Perih memang hati ini, apalagi setiap saat menghubungi keluarga untuk sekedar menanyakan kabar mereka. Miris memang hati ini saat ditanya oleh anak kapan ayah pulang? Kok ayah tidak pulang-pulang ke rumah? Mungkin kondisi ini tidak akan pernah terjadi atau pertanyaan ini tidak akan pernah dilontarkan jika kondisi yang ada tidak terpisah tempat tinggal dengan keluarga yang dicintai. Kalau ditanyakan, kenapa tidak bisa pulang saja sekali dalam sebulan untuk menjenguk keluarga? Jawabannya, bisa saja kalau sekiranya faktor pendukung memungkinkan seperti waktu yang terkadang mengikat, dan yang terpenting adalah jarak yang sangat jauh tidak memungkinkan untuk itu yang berimbas pada biaya yang mahal untuk mewujudkannya. Tapi itulah kenyataannya, arti pentingnya keharusan menjalankan tugas di satu sisi, dan di sisi lain pasangan hidup (istri) juga tidak bisa meninggalkan tugas yang harus dijalaninya di tempat tugas yang berbeda.
Setiap saat, setiap detik untaian do’a selalu terpanjatkan kepada Rabb Pemilik Kuasa. “Ya Allah Sang Pemilik Hati, kuatkanlah hati dan jiwa hamba. Lapangkanlah jalan hamba menjalankan tugas yang harus dijalani. Berikanlah kekuatan hati hamba dan keluarga yang hamba tinggalkan. Mudah-mudahan Engkau memberikan jalan dan kesempatan yang terbaik bagi hamba dan keluarga untuk segera berkumpul lagi seperti keluarga lainnya, agar hamba dapat menjalankan tugas mulia ini dengan ikhlas, selain dapat memberikan bimbingan, terutama bagi perkembangan jiwa dan pendidikan anak-anak hamba yang masih merindukan figur seorang ayah”…... Amin, ya Rabbal ‘alamiin.
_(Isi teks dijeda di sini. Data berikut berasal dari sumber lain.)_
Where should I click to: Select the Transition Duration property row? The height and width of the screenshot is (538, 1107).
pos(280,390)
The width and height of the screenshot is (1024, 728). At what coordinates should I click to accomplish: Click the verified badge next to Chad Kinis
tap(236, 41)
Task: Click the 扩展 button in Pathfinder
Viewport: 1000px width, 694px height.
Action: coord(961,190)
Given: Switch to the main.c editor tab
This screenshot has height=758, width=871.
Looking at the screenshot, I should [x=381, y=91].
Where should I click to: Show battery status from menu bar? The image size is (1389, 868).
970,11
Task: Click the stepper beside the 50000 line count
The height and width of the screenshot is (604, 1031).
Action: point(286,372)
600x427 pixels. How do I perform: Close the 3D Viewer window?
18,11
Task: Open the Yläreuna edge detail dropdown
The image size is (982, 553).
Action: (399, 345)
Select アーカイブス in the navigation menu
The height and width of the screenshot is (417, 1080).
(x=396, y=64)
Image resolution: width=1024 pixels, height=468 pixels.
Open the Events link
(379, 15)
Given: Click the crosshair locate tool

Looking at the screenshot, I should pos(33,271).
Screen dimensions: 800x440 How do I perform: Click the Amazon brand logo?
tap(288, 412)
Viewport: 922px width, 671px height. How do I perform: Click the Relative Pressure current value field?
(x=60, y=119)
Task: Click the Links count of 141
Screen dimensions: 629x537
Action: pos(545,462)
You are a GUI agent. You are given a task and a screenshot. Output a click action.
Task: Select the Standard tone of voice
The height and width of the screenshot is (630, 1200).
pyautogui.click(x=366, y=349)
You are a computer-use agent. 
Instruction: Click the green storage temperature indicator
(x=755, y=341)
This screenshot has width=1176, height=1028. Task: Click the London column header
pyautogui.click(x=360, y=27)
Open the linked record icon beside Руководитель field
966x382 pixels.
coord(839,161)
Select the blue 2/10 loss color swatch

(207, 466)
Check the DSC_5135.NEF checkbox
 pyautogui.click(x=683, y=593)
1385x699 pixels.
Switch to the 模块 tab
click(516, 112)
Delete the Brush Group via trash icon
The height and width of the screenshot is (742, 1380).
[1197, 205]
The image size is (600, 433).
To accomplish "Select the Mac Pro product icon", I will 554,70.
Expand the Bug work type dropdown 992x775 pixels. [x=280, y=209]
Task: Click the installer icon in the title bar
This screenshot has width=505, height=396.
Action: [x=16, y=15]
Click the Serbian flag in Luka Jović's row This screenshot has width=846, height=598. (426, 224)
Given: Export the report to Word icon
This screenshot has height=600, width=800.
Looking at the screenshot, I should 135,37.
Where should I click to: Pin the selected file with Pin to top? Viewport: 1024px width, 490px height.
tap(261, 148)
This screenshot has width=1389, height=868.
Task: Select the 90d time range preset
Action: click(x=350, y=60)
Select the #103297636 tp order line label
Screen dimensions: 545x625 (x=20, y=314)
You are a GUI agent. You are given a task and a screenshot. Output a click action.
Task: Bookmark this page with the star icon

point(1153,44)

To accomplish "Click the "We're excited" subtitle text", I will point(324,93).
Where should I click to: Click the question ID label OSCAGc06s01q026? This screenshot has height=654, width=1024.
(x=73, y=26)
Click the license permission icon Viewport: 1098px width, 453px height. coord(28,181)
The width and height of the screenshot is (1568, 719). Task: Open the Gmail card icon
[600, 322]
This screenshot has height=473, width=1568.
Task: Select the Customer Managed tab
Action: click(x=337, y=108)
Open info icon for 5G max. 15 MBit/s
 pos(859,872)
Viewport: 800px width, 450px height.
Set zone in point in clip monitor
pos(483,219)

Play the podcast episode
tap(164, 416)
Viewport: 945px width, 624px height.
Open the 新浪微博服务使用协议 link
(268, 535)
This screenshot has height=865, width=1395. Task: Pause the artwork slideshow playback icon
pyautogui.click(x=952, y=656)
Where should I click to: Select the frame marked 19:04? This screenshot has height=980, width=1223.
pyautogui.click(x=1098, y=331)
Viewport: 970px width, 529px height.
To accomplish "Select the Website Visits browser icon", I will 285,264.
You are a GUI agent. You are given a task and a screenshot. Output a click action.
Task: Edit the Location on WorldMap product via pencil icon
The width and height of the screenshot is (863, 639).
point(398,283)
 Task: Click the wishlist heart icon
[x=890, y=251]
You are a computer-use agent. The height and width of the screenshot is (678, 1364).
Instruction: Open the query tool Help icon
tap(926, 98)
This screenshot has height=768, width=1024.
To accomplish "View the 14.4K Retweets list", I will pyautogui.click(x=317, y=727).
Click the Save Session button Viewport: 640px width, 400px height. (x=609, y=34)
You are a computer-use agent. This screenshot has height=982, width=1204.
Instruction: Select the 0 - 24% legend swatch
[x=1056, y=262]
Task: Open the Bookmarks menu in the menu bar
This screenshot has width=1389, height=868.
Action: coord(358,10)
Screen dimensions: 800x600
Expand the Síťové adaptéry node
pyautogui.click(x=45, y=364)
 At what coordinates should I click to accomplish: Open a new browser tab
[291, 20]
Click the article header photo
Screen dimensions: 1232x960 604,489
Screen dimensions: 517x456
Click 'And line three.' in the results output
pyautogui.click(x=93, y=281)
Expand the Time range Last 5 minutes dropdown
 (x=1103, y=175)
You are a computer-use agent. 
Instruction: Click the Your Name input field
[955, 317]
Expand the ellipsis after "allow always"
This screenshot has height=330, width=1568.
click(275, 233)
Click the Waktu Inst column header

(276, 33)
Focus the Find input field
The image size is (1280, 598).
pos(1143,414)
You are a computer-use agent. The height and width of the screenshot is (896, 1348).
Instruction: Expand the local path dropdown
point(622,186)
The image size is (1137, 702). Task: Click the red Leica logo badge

Mungkin, tulisan ini jauh dari apa yang disebut istilah ilmiah, lebih tepatnya bisa disebut curahan hati yang terkesan cengeng. Namun, hal ini merupakan naluri alamiah seorang manusia biasa yang mungkin saja dialami oleh sebagian rekan yang mengalami kondisi yang sama. Terlebih, pada tahun ini setelah 3 tahun lebih berjalan, sebagian besar teman se-angkatan telah banyak dipindah, bahkan ada beberapa sebelum itu. Secercah harapan untuk berkumpul dengan keluarga tercinta kembali terlintas, dan asa itu semoga menjadi kenyataan yang terus mendekati, walaupun ketentuan yang ada menggariskan bertolak belakang dengan kenyataan, minimal untuk bisa lebih mendekati lingkungan/daerah keluarga tercinta. Sehingga, harapan untuk menyelesaikan permasalahan rumah tangga orang lain sebagai suatu kewajiban (tugas pokok) bisa terus berjalan tanpa kendala sebanding dengan terwujudunya impian untuk menjadi imam dalam mengarungi bahtera keluarga dengan dinamika dan persoalan yang mungkin terjadi, dan bisa menjadi motivasi. Amin.